Problem set
• a. In the worked matrix solution, rewrite the passage starting at "Use an inverse" and ending at "form matrix $$B$$.", substituting "right-hand-side matrix" for "constant matrix".
• b. List the titles of the steps in the worked matrix solution.
• c. In the worked matrix solution, what value is found for the determinant of matrix A?

Document passage
Question

Use an inverse matrix to solve (if possible) the system of linear equations.\n$$\\left\\{\\begin{array}{l}0.2x - 0.6y = 2.4 \\\\ -x + 1.4y = -8.8\\end{array}\\right.$$

Answer

**step1 Represent the System of Equations in Matrix Form**

A system of linear equations can be written in a matrix form as $$AX = B$$, where $$A$$ is the coefficient matrix, $$X$$ is the variable matrix, and $$B$$ is the constant matrix. From the given equations, we identify the coefficients of $$x$$ and $$y$$ to form matrix $$A$$, the variables $$x$$ and $$y$$ to form matrix $$X$$, and the constants on the right side to form matrix $$B$$.

$$A = \begin{pmatrix} 0.2 & -0.6 \\ -1 & 1.4 \end{pmatrix}$$
$$X = \begin{pmatrix} x \\ y \end{pmatrix}$$
$$B = \begin{pmatrix} 2.4 \\ -8.8 \end{pmatrix}$$

So, the matrix equation is:

$$\begin{pmatrix} 0.2 & -0.6 \\ -1 & 1.4 \end{pmatrix} \begin{pmatrix} x \\ y \end{pmatrix} = \begin{pmatrix} 2.4 \\ -8.8 \end{pmatrix}$$

**step2 Calculate the Determinant of Matrix A**

Before finding the inverse of matrix $$A$$, we need to calculate its determinant. For a 2x2 matrix $$\begin{pmatrix} a & b \\ c & d \end{pmatrix}$$, the determinant is calculated as $$ad - bc$$. If the determinant is zero, the inverse does not exist, and the system either has no solution or infinitely many solutions. In our case, $$a = 0.2$$, $$b = -0.6$$, $$c = -1$$, and $$d = 1.4$$.

$$det(A) = (0.2)(1.4) - (-0.6)(-1)$$
$$det(A) = 0.28 - 0.6$$
$$det(A) = -0.32$$

Since the determinant is not zero ($$-0.32 \neq 0$$), the inverse matrix exists, and there is a unique solution to the system.

**step3 Find the Inverse of Matrix A**

For a 2x2 matrix $$A = \begin{pmatrix} a & b \\ c & d \end{pmatrix}$$, its inverse, denoted as $$A^{-1}$$, is given by the formula: $$A^{-1} = \frac{1}{det(A)} \begin{pmatrix} d & -b \\ -c & a \end{pmatrix}$$. We substitute the values from matrix $$A$$ and its determinant into this formula.

Given entries

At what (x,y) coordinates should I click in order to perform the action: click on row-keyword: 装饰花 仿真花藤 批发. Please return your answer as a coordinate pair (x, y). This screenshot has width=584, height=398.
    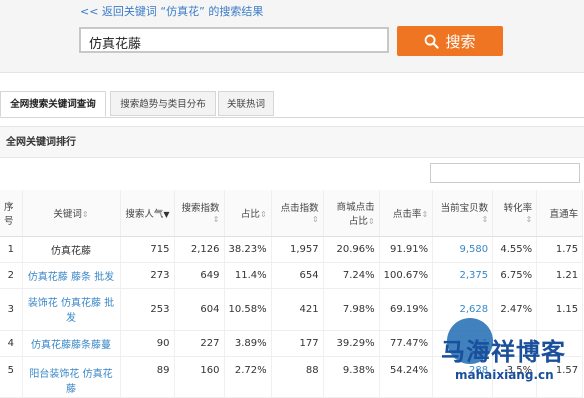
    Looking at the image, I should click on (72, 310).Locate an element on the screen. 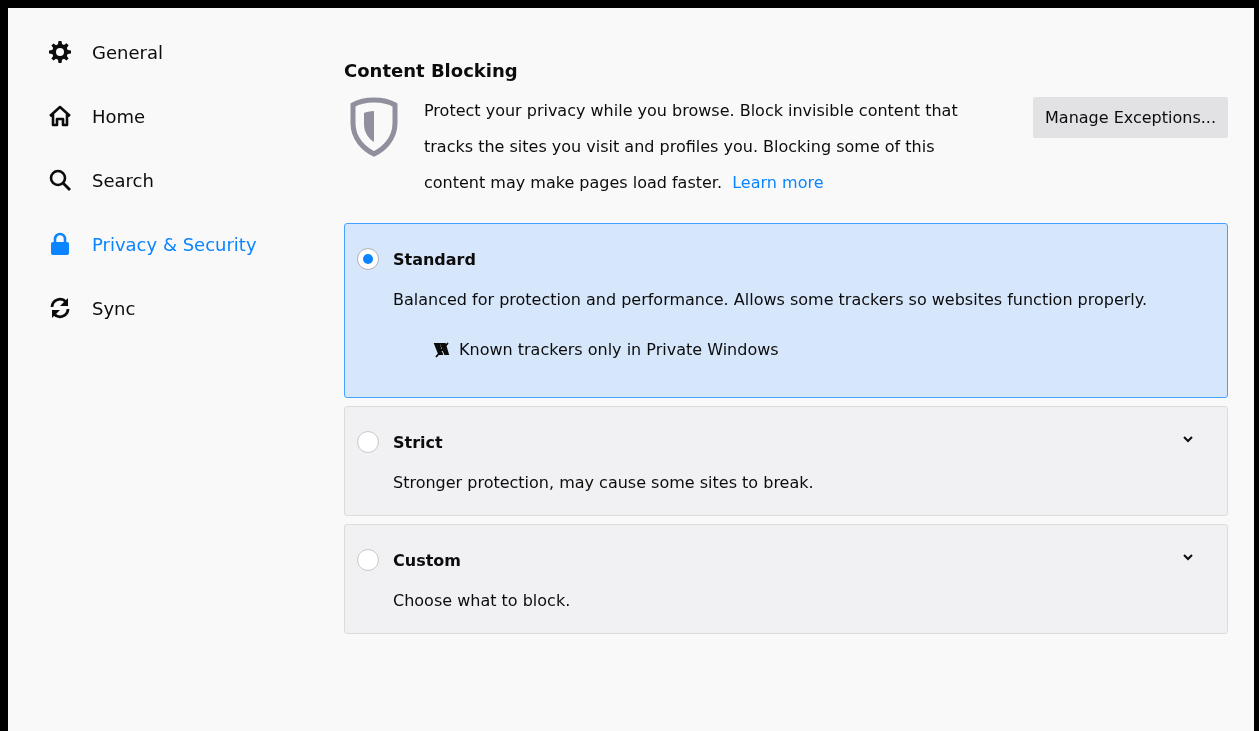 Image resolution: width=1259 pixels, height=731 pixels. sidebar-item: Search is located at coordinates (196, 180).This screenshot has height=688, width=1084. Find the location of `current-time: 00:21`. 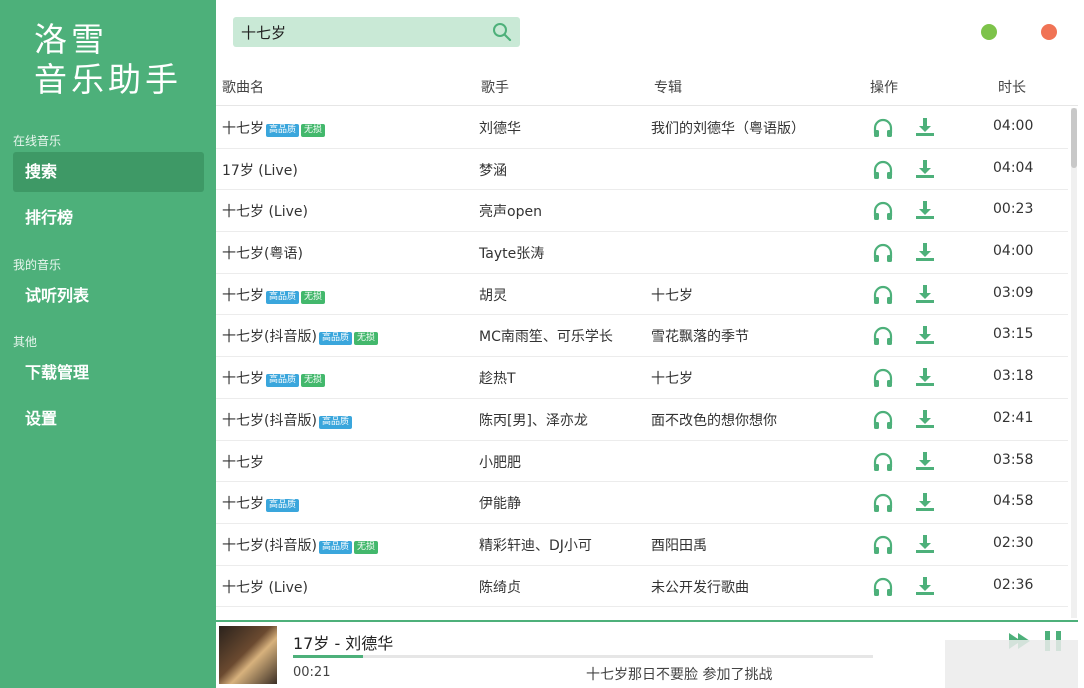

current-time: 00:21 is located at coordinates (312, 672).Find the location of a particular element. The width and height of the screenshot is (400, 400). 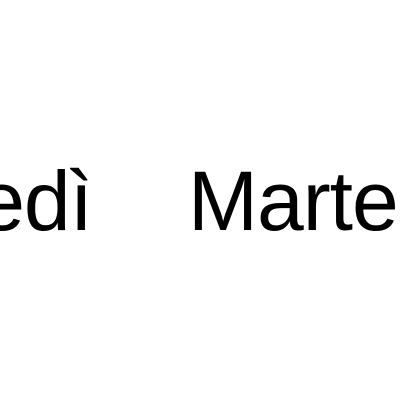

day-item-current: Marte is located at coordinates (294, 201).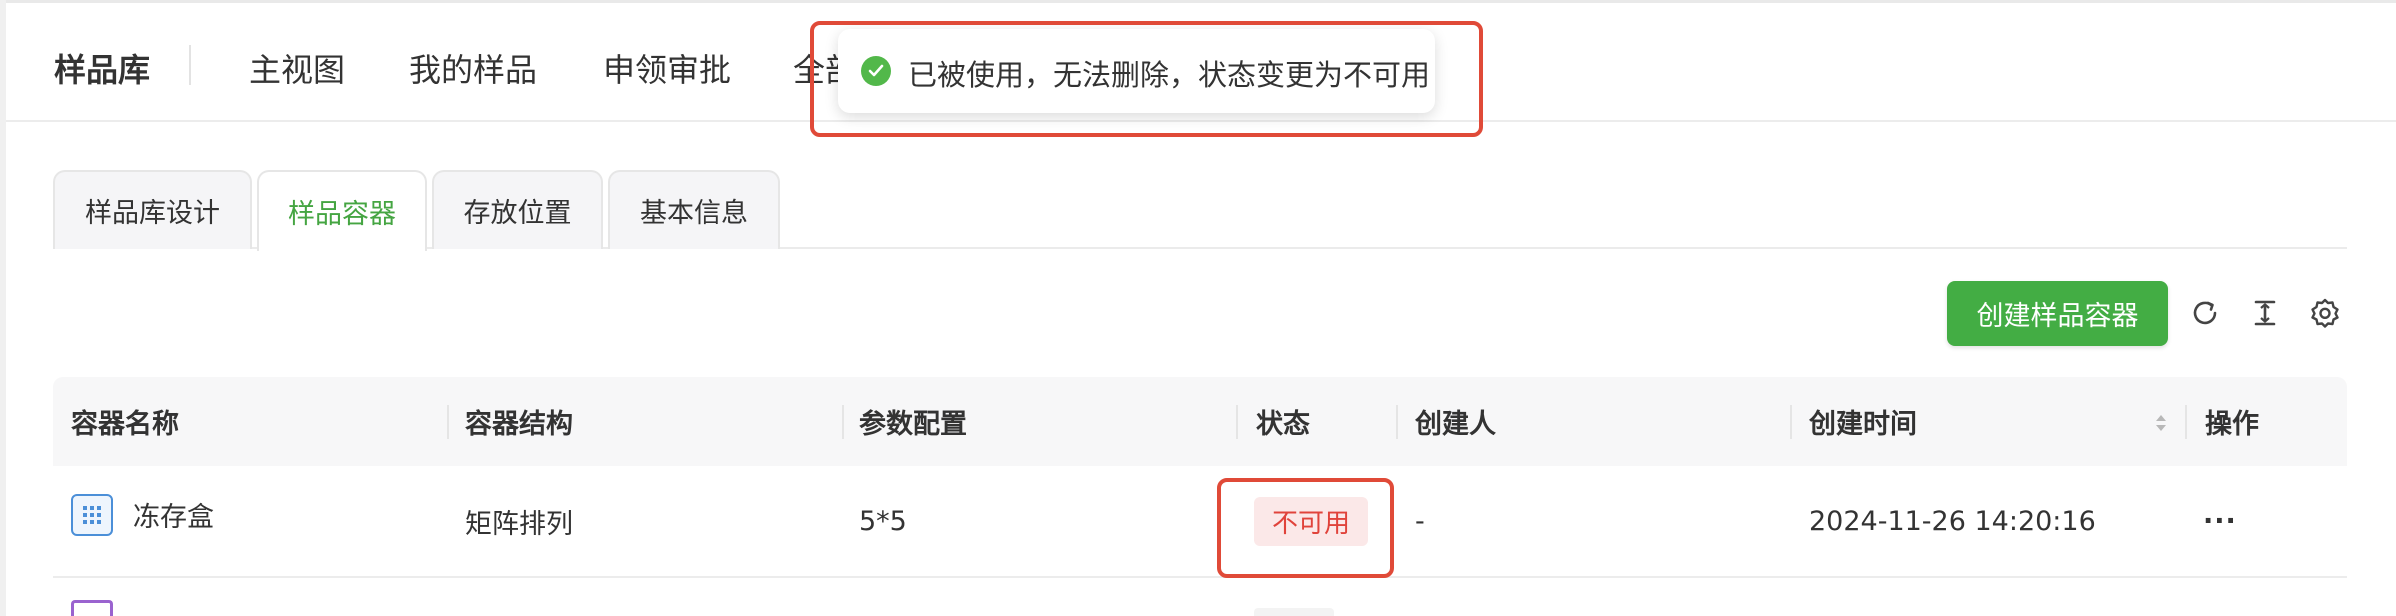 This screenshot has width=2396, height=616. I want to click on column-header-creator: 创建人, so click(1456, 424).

---

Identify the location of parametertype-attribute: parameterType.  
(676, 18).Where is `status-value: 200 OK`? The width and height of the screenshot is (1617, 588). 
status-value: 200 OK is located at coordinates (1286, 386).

Task-by-task results
• a.
Use an inverse matrix to solve (if possible) the system of linear equations.\n$$\\left\\{\\begin{array}{l}0.2x - 0.6y = 2.4 \\\\ -x + 1.4y = -8.8\\end{array}\\right.$$

Answer

**step1 Represent the System of Equations in Matrix Form**

A system of linear equations can be written in a matrix form as $$AX = B$$, where $$A$$ is the coefficient matrix, $$X$$ is the variable matrix, and $$B$$ is the right-hand-side matrix. From the given equations, we identify the coefficients of $$x$$ and $$y$$ to form matrix $$A$$, the variables $$x$$ and $$y$$ to form matrix $$X$$, and the constants on the right side to form matrix $$B$$.

• b.
Represent the System of Equations in Matrix Form
Calculate the Determinant of Matrix A
Find the Inverse of Matrix A

• c. -0.32